Alibaba aveva dichiarato a marzo che avrebbe suddiviso le sue attività in sei unità per creaare valore per gli azionisti e stimolare la crescita. L’annuncio di ieri è arrivato mentre i risultati del terzo trimestre del gruppo sono scesi al di sotto delle stime degli analisti.

Alibaba ha dichiarato che i ricavi nel trimestre terminato a settembre sono aumentati del 9% a 224,8 miliardi di Remimbi (30,8 miliardi di dollari), sotto gli attesi 272 miliardi di Remimbi. L’utile netto si è attestato a 27,7 miliardi di Rmeimbi, in aumento rispetto alla perdita netta di 20,6 miliardi dell’anno precedente. 

XI INCONTRA I BIG DELL’INDUSTRIA USA

Il capitale straniero fugge dalla Cina. Eppure, nel suo primo viaggio negli Stati Uniti in sei anni, il leader cinese Xi Jinping non ha fatto alcun tentativo di riconquistare le imprese e gli investitori americani.

Durante una cena con i capi aziendali statunitensi, tra cui i ceo di Apple e BlackRock, Tim Cook e Larry Fink, nonchè il top management di Fedex, Boeing, Qualcomm e Pfizer, tutte aziende con grandi investimenti in Cina, Xi ha cercato di ottenere aiuti per allentare le tensioni bilaterali ma non ha parlato ne’ di commercio ne’ di investimenti.

Il biglietto di ingresso per la sua cena costava 2.000 dollari a persona e la tariffa saliva a 40.000 dollari per sedersi al tavolo con vicino a lui. Il ceo di Tesla, Elon Musk ha salutato Xi ma non è rimasto per la cena, mentre altri big come Mark Zuckerberg non si sono fatti vedere.

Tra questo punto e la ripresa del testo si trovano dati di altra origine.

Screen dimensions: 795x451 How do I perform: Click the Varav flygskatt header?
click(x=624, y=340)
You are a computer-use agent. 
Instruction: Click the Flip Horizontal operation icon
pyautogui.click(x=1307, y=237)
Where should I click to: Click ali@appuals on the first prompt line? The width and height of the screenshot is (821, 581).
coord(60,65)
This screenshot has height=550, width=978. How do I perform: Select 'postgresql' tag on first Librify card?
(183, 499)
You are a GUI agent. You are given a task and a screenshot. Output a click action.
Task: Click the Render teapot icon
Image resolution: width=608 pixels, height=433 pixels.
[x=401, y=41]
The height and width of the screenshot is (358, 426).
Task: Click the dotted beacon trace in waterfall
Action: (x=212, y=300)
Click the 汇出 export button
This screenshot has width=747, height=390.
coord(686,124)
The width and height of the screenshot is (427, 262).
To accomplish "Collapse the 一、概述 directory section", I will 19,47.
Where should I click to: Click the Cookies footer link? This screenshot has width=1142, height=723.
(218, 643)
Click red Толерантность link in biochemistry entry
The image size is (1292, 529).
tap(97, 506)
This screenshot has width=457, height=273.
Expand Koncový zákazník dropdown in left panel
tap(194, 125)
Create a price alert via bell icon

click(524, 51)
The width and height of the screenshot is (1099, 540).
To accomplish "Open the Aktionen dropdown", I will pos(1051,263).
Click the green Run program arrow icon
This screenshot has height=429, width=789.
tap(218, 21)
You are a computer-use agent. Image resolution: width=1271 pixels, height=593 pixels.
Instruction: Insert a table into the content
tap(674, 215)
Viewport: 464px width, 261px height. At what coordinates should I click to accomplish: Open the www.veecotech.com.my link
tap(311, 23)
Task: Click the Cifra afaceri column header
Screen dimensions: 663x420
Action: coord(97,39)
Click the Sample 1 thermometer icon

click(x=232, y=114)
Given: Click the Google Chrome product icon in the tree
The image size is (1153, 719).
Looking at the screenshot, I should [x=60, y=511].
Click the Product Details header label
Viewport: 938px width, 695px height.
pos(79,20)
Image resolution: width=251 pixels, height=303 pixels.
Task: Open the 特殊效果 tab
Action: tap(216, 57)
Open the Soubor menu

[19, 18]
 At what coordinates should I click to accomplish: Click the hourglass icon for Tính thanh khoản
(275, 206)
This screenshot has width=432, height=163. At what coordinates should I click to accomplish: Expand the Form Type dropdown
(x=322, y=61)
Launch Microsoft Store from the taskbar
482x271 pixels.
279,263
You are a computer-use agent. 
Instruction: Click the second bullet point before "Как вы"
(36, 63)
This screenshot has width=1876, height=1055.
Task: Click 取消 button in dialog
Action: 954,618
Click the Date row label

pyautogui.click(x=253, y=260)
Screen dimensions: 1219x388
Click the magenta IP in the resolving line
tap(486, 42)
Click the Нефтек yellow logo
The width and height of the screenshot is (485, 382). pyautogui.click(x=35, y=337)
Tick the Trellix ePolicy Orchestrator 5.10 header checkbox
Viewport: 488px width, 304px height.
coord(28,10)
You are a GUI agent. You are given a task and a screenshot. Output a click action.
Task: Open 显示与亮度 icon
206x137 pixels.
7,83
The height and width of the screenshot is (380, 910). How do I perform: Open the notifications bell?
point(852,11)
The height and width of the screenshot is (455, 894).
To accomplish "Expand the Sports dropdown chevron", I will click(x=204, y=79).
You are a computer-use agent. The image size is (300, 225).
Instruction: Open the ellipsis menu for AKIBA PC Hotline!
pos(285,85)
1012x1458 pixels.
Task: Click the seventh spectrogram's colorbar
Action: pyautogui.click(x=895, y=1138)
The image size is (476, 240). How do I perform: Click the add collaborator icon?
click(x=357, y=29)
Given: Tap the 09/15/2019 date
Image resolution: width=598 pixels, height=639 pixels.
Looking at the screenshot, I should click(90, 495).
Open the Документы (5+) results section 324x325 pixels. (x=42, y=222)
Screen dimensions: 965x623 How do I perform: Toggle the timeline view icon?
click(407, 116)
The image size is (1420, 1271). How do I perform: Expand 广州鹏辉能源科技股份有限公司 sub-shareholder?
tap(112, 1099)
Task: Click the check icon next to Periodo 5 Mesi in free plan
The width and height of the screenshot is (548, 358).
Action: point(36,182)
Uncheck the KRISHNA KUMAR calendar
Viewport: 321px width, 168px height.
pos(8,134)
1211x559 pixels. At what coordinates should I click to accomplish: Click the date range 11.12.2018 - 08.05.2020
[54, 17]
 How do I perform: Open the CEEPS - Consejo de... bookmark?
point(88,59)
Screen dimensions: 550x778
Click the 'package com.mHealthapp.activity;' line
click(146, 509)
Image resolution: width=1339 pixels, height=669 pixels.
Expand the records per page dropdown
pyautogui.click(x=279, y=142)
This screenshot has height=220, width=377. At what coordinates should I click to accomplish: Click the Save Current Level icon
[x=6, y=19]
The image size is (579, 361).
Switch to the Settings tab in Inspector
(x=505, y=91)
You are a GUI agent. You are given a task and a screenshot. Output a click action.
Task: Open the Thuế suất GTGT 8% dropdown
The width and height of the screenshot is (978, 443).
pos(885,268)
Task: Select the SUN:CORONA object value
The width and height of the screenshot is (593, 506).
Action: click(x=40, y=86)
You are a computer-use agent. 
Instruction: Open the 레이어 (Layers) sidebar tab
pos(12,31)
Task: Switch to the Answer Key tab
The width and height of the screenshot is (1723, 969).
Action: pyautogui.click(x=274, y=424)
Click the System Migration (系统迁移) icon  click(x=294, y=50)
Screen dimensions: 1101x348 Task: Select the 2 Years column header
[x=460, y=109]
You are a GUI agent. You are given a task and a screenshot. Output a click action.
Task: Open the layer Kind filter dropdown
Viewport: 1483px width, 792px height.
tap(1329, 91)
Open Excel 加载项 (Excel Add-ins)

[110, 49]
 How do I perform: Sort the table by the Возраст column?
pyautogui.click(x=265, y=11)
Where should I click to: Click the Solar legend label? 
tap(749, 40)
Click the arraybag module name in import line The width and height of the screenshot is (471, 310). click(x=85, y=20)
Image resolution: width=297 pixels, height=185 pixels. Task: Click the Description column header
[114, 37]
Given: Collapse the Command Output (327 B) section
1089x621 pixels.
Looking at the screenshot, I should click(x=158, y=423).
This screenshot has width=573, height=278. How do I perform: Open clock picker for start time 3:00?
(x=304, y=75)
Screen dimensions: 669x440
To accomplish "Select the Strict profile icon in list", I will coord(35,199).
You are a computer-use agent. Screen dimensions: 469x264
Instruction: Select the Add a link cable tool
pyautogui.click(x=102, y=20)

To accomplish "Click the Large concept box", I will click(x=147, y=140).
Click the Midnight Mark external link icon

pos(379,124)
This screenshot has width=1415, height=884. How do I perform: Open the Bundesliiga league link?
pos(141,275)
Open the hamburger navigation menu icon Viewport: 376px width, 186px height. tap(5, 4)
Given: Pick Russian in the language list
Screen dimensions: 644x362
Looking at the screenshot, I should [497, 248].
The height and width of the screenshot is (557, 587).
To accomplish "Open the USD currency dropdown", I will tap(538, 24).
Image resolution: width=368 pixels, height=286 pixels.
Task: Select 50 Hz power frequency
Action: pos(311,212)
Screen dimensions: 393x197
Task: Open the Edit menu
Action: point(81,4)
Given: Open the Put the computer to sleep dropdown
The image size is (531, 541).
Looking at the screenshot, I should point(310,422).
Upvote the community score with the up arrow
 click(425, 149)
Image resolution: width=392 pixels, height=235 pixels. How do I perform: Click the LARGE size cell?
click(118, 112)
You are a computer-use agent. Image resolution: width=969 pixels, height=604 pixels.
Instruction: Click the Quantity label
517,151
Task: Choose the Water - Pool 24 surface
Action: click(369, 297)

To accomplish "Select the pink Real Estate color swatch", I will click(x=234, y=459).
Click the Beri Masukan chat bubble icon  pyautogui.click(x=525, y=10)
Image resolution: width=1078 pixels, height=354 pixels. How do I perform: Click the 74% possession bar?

Il pubblico, riunitosi all’Hyatt Regency nel centro di San Francisco, ha riservato a Xi una standing ovation mentre il leader cinese saliva sul palco, e ha applaudito più volte durante il suo discorso ma il clima era molto diverso da quello del 2015, quando Xi portò con sè molti capi di aziende tech cinesi, tra cui il fondatore di Alibaba, Jack Ma.

L’evento ha avuto luogo in una notte in cui molti leader aziendali erano già impegnati in una cena separata organizzata da Biden per i leader dei paesi asiatici a San Francisco per il forum dell’Asean. Xi è arrivato a negli Usa questa settimana con la duplice missione di stabilizzare le relazioni con gli Stati Uniti e di ripristinare la fiducia degli investitori nell’economia cinese.

Il primo obiettivo è quasi andato in porto, dopo l’incontro con Biden, ma sul secondo target pesa la mancanza di piani del leader cinese per rafforzare i legami commerciali.

Con una crisi del debito e una prolungata recessione in vista, Xi e i suoi luogotenenti avrebbero voluto arginare l’esodo di capitali stranieri che per anni ha contribuito a guidare la crescita della Cina.

A ostacolare questo sforzo però c’è l’agenda di sicurezza nazionale del leader, che antepone la difesa dalle minacce straniere percepite allo sviluppo e anche da parte americana c’è una forte diffidenza nei confronti della Cina e delle imprese cinesi, tanto che un funzionario americano ha confidato al Wsj che probabimente Biden preferirebbe che la maggior parte degli investimenti statunitensi in Cina “tornasse negli Stati Uniti”.